-- Begin Text segment --

Deep Dive into Logistic Regression: Analyzing Handwritten Digits
A project implementing and analyzing both binary and multinomial logistic regression models to classify handwritten digits from the MNIST dataset
Using: Logistic Regression, Python, NumPy, Matplotlib
Project Overview
In this project, I explore the application of logistic regression in machine learning through two distinct approaches: binary logistic regression and multinomial logistic regression. The primary goal is to classify handwritten digits from the MNIST dataset, which consists of images of size 28x28 pixels in grayscale.
Implementation Details
- Languages & Libraries: Python, NumPy, Matplotlib for data manipulation and visualization.
- Data Preprocessing: Handling grayscale image data, converting them into feature vectors.
- Model Training: Applying Stochastic Gradient Descent (SGD) for optimization.
Binary Logistic Regression
- Objective: Classify MNIST digits into two classes using image pixels as features.
-
Approach: Implement
model.BinaryLogisticRegressionModel
to distinguish between two specific digit classes (e.g., “7” vs. “9”), represented as “0” and “1”. - Analysis: Generate and analyze accuracy curves, confusion matrix, model weights, and specific erroneous predictions to understand the model’s performance and limitations.
Insights and Analysis
Accuracy Curves
Confusion Matrix
Accuracy: 93.9617% (1914 out of 2037)
Confusion Matrix:
7 | 9 | |
---|---|---|
7 | 946 | 82 |
9 | 41 | 968 |
Non-Bias Term Weights
- The color bar on the right indicates the scale of the weights. In this heatmap, colors closer to the top of the color bar (yellows and greens) represent higher weights, while colors towards the bottom (blues and purples) represent lower weights. Yellow indicates strong positive weights, and purple indicates strong negative weights.
- Positive Weights (Yellow): These areas are where the pixel values significantly contribute to the model predicting the digit as a 7. It means that for pixels in these regions, the presence of a certain intensity (white since it’s a typical black-on-white handwriting dataset) will push the model towards identifying a 7.
- Negative Weights (Purple): These areas are where the pixel values contribute to the model predicting the digit as a 9. It implies that for these pixels, a certain intensity (black) will push the model towards identifying a 9.
- Neutral Weights (Green/Blue): These pixels don’t have much influence on the differentiation between 7 and 9, meaning that their values do not significantly sway the model towards either digit.
- The model uses these weights to decide whether a new, unseen image of a digit is more likely to be a 7 or a 9. When it ‘sees’ an image, it will multiply the pixel values by these weights to reach a decision.
Analysis of Erroneous Predictions
Some potential reasons why the model made errors on these cases/what it failed to capture:
- Ambiguity in Digit Formation: If the shapes are not clearly defined or have ambiguous features that could belong to multiple digits, the model might be confused. For example, if a ‘9’ is written with a very small loop, it might resemble a ‘7’.

-- End Text segment --
-- Begin Recorded information --

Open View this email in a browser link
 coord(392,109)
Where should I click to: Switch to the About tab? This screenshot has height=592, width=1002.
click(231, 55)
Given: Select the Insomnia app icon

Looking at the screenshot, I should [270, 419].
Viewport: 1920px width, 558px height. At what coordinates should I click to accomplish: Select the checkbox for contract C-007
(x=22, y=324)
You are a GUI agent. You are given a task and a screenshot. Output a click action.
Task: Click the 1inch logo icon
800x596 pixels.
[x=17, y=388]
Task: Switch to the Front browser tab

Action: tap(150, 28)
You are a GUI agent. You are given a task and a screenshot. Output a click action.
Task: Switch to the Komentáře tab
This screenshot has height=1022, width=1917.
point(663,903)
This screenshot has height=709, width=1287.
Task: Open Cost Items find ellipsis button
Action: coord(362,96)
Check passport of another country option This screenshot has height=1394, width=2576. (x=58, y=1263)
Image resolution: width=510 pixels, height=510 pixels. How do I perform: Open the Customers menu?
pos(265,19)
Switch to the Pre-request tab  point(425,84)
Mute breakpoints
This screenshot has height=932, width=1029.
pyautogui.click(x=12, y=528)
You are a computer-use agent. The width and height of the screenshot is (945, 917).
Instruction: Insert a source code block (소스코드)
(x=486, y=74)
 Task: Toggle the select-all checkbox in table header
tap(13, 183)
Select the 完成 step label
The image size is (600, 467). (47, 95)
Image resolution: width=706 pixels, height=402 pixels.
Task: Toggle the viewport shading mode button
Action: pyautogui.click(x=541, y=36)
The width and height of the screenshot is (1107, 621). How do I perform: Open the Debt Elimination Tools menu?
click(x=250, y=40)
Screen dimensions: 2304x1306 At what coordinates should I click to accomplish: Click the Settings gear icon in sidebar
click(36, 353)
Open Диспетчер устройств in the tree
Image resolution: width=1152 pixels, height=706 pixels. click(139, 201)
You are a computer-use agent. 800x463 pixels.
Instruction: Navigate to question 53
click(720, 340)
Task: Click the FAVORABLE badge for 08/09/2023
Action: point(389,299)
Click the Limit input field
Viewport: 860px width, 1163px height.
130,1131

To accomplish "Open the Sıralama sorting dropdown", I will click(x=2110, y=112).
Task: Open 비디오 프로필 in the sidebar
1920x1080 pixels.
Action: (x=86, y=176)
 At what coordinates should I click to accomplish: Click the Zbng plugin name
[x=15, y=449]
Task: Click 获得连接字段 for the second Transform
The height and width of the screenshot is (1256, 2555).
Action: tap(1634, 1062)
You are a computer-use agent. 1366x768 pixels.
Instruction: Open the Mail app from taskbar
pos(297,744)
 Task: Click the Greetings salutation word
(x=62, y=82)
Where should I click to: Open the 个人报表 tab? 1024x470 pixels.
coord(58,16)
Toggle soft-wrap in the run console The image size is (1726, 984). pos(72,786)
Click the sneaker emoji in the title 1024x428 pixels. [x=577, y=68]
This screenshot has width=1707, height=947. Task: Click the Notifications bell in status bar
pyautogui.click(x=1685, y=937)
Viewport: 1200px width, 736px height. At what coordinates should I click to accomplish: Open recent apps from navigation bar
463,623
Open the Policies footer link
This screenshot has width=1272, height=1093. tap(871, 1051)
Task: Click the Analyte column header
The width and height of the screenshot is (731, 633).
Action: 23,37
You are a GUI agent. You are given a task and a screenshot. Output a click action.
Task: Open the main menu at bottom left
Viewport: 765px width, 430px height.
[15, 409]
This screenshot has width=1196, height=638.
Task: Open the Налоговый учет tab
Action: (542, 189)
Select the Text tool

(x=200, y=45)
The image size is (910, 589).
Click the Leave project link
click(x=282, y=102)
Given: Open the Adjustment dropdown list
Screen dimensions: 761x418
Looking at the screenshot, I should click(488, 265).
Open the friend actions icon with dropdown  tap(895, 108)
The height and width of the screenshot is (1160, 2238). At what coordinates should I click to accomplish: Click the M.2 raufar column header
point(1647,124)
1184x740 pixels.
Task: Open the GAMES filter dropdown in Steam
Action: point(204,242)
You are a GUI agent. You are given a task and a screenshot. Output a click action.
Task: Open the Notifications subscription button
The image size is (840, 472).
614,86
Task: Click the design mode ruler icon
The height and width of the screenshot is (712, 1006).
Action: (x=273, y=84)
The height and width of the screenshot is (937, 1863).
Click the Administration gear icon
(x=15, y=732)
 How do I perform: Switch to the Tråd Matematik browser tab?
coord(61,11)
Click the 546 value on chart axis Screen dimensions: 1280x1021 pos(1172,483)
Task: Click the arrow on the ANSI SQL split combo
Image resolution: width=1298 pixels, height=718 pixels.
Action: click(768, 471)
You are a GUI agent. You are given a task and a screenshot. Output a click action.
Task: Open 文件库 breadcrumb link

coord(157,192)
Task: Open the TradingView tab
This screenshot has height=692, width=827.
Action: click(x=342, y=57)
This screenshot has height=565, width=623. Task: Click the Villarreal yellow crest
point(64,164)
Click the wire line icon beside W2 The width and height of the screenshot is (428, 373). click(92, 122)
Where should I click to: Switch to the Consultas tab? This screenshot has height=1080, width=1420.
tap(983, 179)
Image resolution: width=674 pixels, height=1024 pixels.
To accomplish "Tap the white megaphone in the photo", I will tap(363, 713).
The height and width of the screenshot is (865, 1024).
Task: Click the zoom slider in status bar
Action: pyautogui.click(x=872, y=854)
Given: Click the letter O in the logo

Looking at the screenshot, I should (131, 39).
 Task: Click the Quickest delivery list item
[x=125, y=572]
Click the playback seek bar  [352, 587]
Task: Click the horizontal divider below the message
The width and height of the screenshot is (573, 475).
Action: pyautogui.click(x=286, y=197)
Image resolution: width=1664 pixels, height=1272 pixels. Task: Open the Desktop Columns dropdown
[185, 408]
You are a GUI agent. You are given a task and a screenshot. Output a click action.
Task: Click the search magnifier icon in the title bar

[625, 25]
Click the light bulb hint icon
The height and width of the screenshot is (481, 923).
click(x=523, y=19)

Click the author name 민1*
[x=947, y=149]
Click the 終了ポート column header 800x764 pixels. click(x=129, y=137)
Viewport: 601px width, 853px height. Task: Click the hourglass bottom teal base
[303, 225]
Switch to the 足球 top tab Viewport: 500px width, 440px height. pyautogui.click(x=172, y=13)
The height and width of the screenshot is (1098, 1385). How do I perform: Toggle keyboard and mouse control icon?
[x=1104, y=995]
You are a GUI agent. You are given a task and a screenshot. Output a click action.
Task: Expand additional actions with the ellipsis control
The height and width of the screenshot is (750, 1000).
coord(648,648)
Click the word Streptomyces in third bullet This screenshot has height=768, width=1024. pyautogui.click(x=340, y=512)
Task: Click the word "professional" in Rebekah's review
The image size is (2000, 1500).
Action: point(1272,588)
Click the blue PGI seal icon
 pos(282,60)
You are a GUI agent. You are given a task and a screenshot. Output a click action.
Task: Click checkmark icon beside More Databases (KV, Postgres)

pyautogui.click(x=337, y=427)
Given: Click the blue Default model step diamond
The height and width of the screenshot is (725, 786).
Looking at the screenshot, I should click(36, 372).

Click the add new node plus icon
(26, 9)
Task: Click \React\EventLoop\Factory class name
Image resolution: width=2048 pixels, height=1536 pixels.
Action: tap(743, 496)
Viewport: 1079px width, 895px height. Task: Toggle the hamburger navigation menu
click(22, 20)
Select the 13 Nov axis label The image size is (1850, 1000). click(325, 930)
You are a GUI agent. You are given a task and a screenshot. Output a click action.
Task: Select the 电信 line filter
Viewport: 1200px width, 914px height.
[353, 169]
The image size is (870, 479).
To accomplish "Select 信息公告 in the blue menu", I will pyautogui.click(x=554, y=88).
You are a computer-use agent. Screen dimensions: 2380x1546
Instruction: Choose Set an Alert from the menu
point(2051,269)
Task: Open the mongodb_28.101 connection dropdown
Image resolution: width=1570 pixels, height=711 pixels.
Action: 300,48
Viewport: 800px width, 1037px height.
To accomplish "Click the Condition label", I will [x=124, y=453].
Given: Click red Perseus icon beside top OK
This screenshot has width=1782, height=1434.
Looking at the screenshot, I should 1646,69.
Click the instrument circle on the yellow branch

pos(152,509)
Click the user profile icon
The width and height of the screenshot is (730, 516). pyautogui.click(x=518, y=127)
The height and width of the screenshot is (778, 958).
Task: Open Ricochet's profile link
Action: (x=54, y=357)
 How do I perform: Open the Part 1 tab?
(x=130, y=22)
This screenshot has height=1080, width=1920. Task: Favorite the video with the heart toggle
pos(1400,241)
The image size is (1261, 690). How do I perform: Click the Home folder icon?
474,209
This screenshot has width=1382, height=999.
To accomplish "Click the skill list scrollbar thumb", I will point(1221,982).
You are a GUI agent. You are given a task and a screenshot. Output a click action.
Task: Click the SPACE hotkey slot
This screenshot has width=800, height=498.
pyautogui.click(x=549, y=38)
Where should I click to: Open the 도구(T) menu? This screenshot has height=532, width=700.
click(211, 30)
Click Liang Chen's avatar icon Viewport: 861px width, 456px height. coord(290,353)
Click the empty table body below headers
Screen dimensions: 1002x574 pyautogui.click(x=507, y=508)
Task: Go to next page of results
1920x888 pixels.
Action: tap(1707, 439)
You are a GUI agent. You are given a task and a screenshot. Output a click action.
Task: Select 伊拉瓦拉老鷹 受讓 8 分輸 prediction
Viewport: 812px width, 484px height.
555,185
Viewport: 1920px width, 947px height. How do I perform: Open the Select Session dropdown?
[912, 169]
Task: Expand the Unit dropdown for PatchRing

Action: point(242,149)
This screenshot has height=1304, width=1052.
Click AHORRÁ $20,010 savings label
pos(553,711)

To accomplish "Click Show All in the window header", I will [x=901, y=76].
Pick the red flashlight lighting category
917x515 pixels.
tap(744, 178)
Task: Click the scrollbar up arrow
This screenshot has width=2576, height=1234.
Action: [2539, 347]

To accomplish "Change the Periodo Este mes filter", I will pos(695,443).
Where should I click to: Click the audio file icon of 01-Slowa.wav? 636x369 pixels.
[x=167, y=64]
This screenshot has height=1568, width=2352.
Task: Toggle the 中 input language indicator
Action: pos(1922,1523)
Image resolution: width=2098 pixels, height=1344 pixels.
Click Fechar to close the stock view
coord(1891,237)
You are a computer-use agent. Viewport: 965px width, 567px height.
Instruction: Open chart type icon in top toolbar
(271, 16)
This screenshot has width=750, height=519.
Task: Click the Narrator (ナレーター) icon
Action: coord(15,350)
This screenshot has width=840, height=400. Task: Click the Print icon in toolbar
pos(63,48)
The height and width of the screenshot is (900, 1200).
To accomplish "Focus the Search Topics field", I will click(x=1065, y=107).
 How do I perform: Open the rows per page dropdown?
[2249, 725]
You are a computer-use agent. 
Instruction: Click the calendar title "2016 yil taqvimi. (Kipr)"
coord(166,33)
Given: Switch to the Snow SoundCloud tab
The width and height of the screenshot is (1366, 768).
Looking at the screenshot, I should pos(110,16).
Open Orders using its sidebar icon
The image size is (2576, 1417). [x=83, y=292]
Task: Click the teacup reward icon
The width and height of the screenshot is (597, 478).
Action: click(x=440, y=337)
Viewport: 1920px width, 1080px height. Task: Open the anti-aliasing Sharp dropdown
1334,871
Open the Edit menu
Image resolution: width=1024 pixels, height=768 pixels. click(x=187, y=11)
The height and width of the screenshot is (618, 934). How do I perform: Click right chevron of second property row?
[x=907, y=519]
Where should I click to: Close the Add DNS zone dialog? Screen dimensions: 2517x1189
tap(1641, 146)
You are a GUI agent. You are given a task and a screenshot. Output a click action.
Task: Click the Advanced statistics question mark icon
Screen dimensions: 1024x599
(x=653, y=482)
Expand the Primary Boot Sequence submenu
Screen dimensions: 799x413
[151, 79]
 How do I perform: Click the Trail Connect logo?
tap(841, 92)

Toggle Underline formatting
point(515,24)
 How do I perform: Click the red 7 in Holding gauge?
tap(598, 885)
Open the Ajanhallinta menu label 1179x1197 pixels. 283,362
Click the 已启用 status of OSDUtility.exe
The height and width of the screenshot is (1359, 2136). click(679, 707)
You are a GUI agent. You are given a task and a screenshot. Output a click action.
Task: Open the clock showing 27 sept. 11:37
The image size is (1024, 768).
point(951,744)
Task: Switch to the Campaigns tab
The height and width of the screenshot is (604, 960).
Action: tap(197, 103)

-- End Recorded information --

→ **Exercise task**
Pick up the logistic regression write-up on handwritten digits right after its last sentence and keep writing it.

→ **The output**
- Noise and Distortions: Variability in writing style, such as slants, loops, or breaks in the strokes, can introduce noise that the model fails to handle well.
- Model’s Feature Sensitivity: The model may not be sensitive to certain features that differentiate the digits. For example, the intersection in the ‘7’ or the loop in the ‘9’.
Additional features that may help the model make correct predictions on these error cases:
- Contextual Features: Incorporating context, like the relative position of loops and lines, could help distinguish between similar digits.
- Stroke Analysis: Analyzing the order and direction of strokes could provide more insight into the intended digit.
- Structural Decomposition: Breaking down the digit into constituent parts and analyzing the presence or absence of these parts (like the crossbar in a ‘7’ or the loop in a ‘9’).
- Convolutional Features: Using Convolutional Neural Networks (CNNs) to capture spatial hierarchies in the data that simple weight matrices might miss.
- Data Augmentation: Increasing the diversity of the training data by introducing variations in digit representation, such as rotations, scaling, and noise.
- Complexity Control: Applying regularization techniques to prevent overfitting to the training data.
- Error Analysis: Conducting a thorough error analysis to understand the specific cases where the model fails and adapting the training strategy accordingly.
- Ensemble Methods: Using ensemble methods that combine the predictions of multiple models to improve accuracy.
- Human-like Feature Extraction: Incorporating features that mimic human visual perception, such as recognizing overall shape patterns before focusing on details.
Multinomial Logistic Regression
- Objective: Extend classification to all 10 digit classes in the MNIST dataset.
-
Approach: Utilize
model.MultiLogisticRegressionModel
for a more comprehensive classification covering all digits from “0” to “9”. - Analysis: Similar to the binary case, this section involves plotting training and test accuracy curves, confusion matrices, and an examination of the learned weights for all digit classes.
- Performance Optimization: Due to the larger scale of data (60K training images and 10K test images), strategies such as training on a fraction of the data and using fewer iterations during development and debugging are employed for efficient performance without compromising accuracy.
Insights and Analysis
Accuracy Curves
Confusion Matrix
Accuracy: 92.22 % ( 9222 out of 10000 )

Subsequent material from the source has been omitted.